### [Activity]
Up to and including the line that contains "You are a computer-use agent. 970x1232", return every line from the start of the data, unchanged.

....

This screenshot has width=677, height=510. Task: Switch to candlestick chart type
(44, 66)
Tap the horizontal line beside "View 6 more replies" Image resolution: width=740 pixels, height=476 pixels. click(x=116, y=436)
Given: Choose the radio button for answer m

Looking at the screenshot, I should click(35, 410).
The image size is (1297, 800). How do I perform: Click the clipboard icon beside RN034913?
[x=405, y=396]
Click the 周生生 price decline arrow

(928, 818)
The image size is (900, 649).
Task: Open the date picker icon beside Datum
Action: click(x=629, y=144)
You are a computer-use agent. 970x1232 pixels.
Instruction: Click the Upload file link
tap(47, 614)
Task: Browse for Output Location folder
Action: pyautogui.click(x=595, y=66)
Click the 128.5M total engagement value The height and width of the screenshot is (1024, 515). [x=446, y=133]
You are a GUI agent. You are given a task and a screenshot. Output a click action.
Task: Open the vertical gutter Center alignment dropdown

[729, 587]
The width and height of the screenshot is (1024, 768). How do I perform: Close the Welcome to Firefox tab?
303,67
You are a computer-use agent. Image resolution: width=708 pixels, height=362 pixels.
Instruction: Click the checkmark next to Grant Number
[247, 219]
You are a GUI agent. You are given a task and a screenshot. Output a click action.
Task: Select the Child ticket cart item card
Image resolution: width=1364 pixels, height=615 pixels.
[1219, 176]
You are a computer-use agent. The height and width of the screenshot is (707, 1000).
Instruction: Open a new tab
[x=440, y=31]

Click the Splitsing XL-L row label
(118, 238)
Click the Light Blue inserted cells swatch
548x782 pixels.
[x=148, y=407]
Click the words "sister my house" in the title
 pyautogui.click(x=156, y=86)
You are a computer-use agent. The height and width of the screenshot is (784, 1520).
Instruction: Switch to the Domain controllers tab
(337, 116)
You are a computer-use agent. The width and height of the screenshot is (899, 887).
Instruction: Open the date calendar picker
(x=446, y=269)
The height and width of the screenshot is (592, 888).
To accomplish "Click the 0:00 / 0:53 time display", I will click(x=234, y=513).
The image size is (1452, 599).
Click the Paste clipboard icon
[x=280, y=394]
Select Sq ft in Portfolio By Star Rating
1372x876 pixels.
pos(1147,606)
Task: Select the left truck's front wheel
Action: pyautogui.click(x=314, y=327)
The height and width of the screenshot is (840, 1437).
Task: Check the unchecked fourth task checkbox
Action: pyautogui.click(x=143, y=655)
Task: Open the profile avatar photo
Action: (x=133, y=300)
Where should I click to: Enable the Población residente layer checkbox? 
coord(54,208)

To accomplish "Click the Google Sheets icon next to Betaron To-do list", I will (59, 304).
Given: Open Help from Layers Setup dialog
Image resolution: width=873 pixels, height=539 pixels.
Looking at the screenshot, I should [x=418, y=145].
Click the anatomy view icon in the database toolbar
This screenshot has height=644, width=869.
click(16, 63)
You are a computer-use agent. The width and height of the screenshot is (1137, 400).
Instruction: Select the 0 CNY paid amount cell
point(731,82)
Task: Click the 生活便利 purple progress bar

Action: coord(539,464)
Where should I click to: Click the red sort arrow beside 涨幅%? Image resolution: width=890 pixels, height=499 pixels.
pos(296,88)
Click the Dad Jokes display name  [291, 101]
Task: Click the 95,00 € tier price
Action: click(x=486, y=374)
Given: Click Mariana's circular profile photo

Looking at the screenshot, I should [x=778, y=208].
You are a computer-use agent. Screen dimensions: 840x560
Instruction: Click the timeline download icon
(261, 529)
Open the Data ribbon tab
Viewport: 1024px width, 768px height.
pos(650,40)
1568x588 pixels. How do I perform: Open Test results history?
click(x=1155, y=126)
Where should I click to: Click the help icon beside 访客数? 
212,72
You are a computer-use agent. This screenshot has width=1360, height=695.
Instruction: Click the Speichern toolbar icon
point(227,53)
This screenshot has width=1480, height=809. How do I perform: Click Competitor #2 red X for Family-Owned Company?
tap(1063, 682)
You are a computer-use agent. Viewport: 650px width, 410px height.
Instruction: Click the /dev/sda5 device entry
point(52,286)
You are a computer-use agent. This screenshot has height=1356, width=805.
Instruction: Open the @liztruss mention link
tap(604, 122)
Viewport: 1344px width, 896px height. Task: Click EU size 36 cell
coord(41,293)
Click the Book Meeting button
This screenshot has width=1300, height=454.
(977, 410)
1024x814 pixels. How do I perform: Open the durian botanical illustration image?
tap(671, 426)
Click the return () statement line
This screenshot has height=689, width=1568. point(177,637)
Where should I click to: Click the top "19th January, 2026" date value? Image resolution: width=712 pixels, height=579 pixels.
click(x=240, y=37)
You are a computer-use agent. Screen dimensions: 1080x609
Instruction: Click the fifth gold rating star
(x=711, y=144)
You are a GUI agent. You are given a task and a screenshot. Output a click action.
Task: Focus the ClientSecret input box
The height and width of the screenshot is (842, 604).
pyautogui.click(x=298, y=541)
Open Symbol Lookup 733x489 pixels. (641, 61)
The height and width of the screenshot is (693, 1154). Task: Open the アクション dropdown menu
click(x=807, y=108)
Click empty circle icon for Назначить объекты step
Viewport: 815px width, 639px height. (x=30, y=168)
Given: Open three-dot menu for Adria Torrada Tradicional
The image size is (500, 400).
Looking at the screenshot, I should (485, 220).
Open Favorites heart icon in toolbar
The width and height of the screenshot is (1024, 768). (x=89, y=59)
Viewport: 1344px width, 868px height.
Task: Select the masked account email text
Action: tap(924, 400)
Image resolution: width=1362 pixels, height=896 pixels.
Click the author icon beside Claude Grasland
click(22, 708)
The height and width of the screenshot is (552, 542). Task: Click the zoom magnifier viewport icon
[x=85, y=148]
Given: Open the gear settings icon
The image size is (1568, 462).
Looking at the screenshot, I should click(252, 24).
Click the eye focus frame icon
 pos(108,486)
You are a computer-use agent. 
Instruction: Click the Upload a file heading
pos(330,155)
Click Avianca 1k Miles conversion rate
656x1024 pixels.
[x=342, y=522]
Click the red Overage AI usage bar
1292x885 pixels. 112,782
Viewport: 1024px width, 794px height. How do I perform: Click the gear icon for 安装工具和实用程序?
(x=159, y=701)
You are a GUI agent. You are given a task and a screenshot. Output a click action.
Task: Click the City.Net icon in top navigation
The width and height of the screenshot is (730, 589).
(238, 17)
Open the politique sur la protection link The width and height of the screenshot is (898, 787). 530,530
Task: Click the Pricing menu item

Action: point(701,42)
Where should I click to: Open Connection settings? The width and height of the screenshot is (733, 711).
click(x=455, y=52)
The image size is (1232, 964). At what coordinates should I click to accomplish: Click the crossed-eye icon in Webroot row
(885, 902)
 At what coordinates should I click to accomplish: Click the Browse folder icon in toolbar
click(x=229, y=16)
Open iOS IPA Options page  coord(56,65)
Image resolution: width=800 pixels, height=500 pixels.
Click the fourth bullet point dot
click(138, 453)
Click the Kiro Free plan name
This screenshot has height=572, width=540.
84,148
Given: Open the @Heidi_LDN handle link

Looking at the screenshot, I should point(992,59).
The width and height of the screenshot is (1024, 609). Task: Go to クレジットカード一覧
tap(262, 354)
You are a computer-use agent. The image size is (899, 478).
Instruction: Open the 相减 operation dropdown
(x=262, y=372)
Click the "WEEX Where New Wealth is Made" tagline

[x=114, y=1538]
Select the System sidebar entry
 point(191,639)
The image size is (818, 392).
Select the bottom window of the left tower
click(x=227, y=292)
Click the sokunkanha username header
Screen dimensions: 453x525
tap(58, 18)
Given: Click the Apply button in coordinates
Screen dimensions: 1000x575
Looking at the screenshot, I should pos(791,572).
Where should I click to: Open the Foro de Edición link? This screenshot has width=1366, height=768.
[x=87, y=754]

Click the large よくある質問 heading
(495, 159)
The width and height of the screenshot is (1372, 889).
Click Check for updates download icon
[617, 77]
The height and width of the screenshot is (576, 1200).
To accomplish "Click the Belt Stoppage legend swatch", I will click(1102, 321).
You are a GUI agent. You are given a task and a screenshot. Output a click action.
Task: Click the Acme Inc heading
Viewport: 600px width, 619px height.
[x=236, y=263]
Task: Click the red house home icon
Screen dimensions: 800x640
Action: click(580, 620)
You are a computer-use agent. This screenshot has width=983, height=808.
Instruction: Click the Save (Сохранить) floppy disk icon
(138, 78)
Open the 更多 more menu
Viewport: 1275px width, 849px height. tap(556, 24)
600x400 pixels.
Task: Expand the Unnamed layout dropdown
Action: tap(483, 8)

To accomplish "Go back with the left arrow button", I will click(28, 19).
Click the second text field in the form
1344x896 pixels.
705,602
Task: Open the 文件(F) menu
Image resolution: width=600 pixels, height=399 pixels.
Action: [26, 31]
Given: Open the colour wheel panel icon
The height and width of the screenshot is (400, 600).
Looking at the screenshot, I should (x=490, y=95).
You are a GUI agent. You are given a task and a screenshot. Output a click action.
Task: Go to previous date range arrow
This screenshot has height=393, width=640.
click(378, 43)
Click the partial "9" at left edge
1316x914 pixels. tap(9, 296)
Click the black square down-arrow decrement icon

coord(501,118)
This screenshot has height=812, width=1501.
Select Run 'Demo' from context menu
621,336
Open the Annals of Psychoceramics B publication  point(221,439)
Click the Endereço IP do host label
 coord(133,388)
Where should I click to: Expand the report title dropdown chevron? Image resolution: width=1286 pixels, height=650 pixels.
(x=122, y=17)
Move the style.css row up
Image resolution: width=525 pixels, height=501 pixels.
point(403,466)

....

### [Expected answer]
This screenshot has width=677, height=510. Task: Switch to candlestick chart type
(44, 66)
Tap the horizontal line beside "View 6 more replies" Image resolution: width=740 pixels, height=476 pixels. click(x=116, y=436)
Given: Choose the radio button for answer m

Looking at the screenshot, I should click(35, 410).
The image size is (1297, 800). How do I perform: Click the clipboard icon beside RN034913?
[x=405, y=396]
Click the 周生生 price decline arrow

(928, 818)
The image size is (900, 649).
Task: Open the date picker icon beside Datum
Action: click(x=629, y=144)
You are a computer-use agent. 970x1232 pixels.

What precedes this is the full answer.